====== Given data

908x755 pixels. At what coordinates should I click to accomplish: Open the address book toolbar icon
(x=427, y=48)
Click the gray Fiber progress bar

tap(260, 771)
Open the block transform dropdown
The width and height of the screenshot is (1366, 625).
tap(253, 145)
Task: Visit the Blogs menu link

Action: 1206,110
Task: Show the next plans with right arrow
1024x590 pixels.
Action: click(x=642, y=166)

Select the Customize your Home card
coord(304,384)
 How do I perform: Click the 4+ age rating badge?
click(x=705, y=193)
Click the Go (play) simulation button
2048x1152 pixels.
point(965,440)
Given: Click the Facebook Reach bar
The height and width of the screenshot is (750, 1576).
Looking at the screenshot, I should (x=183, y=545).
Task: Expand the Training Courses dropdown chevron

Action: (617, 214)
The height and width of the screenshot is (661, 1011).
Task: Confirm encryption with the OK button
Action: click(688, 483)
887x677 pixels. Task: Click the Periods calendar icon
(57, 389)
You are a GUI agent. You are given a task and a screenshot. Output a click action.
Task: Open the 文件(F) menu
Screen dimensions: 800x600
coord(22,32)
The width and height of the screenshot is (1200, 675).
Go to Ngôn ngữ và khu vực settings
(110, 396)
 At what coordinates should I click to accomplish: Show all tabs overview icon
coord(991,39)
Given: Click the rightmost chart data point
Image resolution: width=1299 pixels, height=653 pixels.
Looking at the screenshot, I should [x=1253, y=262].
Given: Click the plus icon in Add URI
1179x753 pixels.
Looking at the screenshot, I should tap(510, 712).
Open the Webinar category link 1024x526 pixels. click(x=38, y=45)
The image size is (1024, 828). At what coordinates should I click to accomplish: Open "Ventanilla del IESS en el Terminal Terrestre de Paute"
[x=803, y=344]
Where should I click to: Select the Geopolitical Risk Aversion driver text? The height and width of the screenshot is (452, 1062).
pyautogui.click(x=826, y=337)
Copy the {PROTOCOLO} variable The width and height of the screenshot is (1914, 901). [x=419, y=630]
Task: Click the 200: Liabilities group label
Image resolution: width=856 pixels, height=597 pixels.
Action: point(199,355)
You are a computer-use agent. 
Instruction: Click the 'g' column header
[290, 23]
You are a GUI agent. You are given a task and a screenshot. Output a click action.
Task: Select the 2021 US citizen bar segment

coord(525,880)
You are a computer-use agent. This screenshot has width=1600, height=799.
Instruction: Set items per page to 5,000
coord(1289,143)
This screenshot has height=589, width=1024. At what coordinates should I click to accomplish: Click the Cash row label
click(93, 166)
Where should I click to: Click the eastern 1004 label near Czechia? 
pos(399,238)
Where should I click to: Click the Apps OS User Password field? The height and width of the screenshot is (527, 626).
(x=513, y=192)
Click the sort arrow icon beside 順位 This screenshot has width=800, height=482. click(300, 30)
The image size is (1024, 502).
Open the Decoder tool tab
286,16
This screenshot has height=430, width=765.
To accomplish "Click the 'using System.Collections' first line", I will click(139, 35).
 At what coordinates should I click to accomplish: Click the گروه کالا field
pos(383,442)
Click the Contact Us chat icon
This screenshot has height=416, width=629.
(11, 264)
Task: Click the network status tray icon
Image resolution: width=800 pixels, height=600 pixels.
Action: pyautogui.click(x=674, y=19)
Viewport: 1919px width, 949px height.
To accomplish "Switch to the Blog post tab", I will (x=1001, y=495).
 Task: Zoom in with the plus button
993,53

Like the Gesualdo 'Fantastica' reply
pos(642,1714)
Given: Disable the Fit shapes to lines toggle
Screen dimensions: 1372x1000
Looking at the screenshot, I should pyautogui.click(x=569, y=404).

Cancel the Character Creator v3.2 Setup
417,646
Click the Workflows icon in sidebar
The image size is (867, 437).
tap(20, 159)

============

Activity =>
Your job is to print all of the material again, word for word.

Output of the task =>
908x755 pixels. At what coordinates should I click to accomplish: Open the address book toolbar icon
(x=427, y=48)
Click the gray Fiber progress bar

tap(260, 771)
Open the block transform dropdown
The width and height of the screenshot is (1366, 625).
tap(253, 145)
Task: Visit the Blogs menu link

Action: 1206,110
Task: Show the next plans with right arrow
1024x590 pixels.
Action: click(x=642, y=166)

Select the Customize your Home card
coord(304,384)
 How do I perform: Click the 4+ age rating badge?
click(x=705, y=193)
Click the Go (play) simulation button
2048x1152 pixels.
point(965,440)
Given: Click the Facebook Reach bar
The height and width of the screenshot is (750, 1576).
Looking at the screenshot, I should (x=183, y=545).
Task: Expand the Training Courses dropdown chevron

Action: (617, 214)
The height and width of the screenshot is (661, 1011).
Task: Confirm encryption with the OK button
Action: click(688, 483)
887x677 pixels. Task: Click the Periods calendar icon
(57, 389)
You are a GUI agent. You are given a task and a screenshot. Output a click action.
Task: Open the 文件(F) menu
Screen dimensions: 800x600
coord(22,32)
The width and height of the screenshot is (1200, 675).
Go to Ngôn ngữ và khu vực settings
(110, 396)
 At what coordinates should I click to accomplish: Show all tabs overview icon
coord(991,39)
Given: Click the rightmost chart data point
Image resolution: width=1299 pixels, height=653 pixels.
Looking at the screenshot, I should [x=1253, y=262].
Given: Click the plus icon in Add URI
1179x753 pixels.
Looking at the screenshot, I should tap(510, 712).
Open the Webinar category link 1024x526 pixels. click(x=38, y=45)
The image size is (1024, 828). At what coordinates should I click to accomplish: Open "Ventanilla del IESS en el Terminal Terrestre de Paute"
[x=803, y=344]
Where should I click to: Select the Geopolitical Risk Aversion driver text? The height and width of the screenshot is (452, 1062).
pyautogui.click(x=826, y=337)
Copy the {PROTOCOLO} variable The width and height of the screenshot is (1914, 901). [x=419, y=630]
Task: Click the 200: Liabilities group label
Image resolution: width=856 pixels, height=597 pixels.
Action: point(199,355)
You are a computer-use agent. 
Instruction: Click the 'g' column header
[290, 23]
You are a GUI agent. You are given a task and a screenshot. Output a click action.
Task: Select the 2021 US citizen bar segment

coord(525,880)
You are a computer-use agent. This screenshot has width=1600, height=799.
Instruction: Set items per page to 5,000
coord(1289,143)
This screenshot has height=589, width=1024. At what coordinates should I click to accomplish: Click the Cash row label
click(93, 166)
Where should I click to: Click the eastern 1004 label near Czechia? 
pos(399,238)
Where should I click to: Click the Apps OS User Password field? The height and width of the screenshot is (527, 626).
(x=513, y=192)
Click the sort arrow icon beside 順位 This screenshot has width=800, height=482. click(300, 30)
The image size is (1024, 502).
Open the Decoder tool tab
286,16
This screenshot has height=430, width=765.
To accomplish "Click the 'using System.Collections' first line", I will click(139, 35).
 At what coordinates should I click to accomplish: Click the گروه کالا field
pos(383,442)
Click the Contact Us chat icon
This screenshot has height=416, width=629.
(11, 264)
Task: Click the network status tray icon
Image resolution: width=800 pixels, height=600 pixels.
Action: pyautogui.click(x=674, y=19)
Viewport: 1919px width, 949px height.
To accomplish "Switch to the Blog post tab", I will (x=1001, y=495).
 Task: Zoom in with the plus button
993,53

Like the Gesualdo 'Fantastica' reply
pos(642,1714)
Given: Disable the Fit shapes to lines toggle
Screen dimensions: 1372x1000
Looking at the screenshot, I should pyautogui.click(x=569, y=404).

Cancel the Character Creator v3.2 Setup
417,646
Click the Workflows icon in sidebar
The image size is (867, 437).
tap(20, 159)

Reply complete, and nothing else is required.